(EXCERPTED PASSAGE)
** BEGIN **
The Art of Asking for a Discount

In January, This American Life aired a segment in which reporter Ben Calhoun went to a few stores and tried asking for a “good guy discount” at the register. Here’s how Calhoun explained it: A friend of his named Sonari Glinton was interviewing a negotiations expert from Columbia University Business School who described a technique where you ask at the register, “Can I get a good guy discount on that? You’re a good guy, I’m a good guy—come on, just, you know, a good guy discount.”

Essentially, what you’re doing is simply asking if the salesperson can give you a discount—just for being a person who is supposedly good in this world.

Ben Calhoun: So Sonari remembered this when he was about to buy these shoes. And honestly, he didn’t think it was going to work.

Sonari Glinton: And I go, hey, is there a good guy discount? And he goes, what? You’ve seen me here all day. You know I want these shoes. It’s tough for me, blah, blah, blah. And he looks at me, and he goes, I’ll tell you what, brother. And he swiped the card.

Ben Calhoun: Like his little authorization card.

Sonari Glinton: Yeah. And he goes, I’ll give you 25% off.

So Calhoun went out shopping and tried asking for a discount. After three failures (and feeling embarrassed about asking for a “good guy discount”), he succeeded in getting a five percent discount off a pot at a cookware shop.

Calhoun concluded that if you have a thick skin, this discount-getting approach may work for you, but that if you were truly a good person, you wouldn’t ask for one: “I know that this is going to sound super earnest. And I’m real sorry about that. But I believe it, so I’ve got to say it. I don’t think that you should try it. I’m not going to try it again.”

Not long after this segment aired, I was at a housewarming party and my friend Adam, a reporter at The New York Daily News, began telling everyone about how he recently got a discount on three pairs of shoes, plus some free socks and a wallet thrown in for good measure. Was it the “good guy discount” in action?

We sat down and talked about it. Here’s Adam:

I feel like I come from a family that, while everyone is polite, when it comes down to it, nobody is afraid to ask for anything. And this is something that has manifested prominently at consumer goods stores—especially ones in which we we will be spending a lot of money. When they’re making large purchases, my dad and my mom aren’t afraid to push the salesman into giving us a couple of freebies.
** END **
(STATED TASK 1)
In the discount article, how much off did the salesperson give Sonari Glinton on the shoes?
(STATED TASK 2)
Repeat word for word the part of the discount article starting with "Ben Calhoun: So" and going on through "little authorization card.".
Please answer using only the discount article, not the material.

(DATA EXTRACT)
** BEGIN **
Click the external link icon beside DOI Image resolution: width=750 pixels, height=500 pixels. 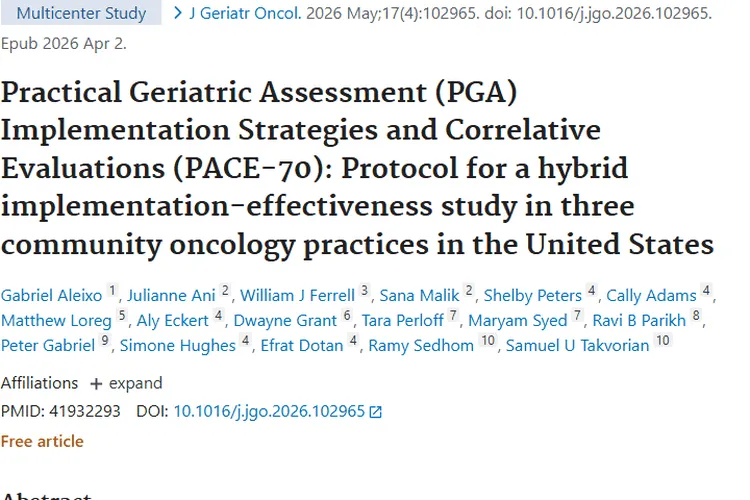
** END **
(FULL RESPONSE 1)
25% off.

(FULL RESPONSE 2)
Ben Calhoun: So Sonari remembered this when he was about to buy these shoes. And honestly, he didn’t think it was going to work.

Sonari Glinton: And I go, hey, is there a good guy discount? And he goes, what? You’ve seen me here all day. You know I want these shoes. It’s tough for me, blah, blah, blah. And he looks at me, and he goes, I’ll tell you what, brother. And he swiped the card.

Ben Calhoun: Like his little authorization card.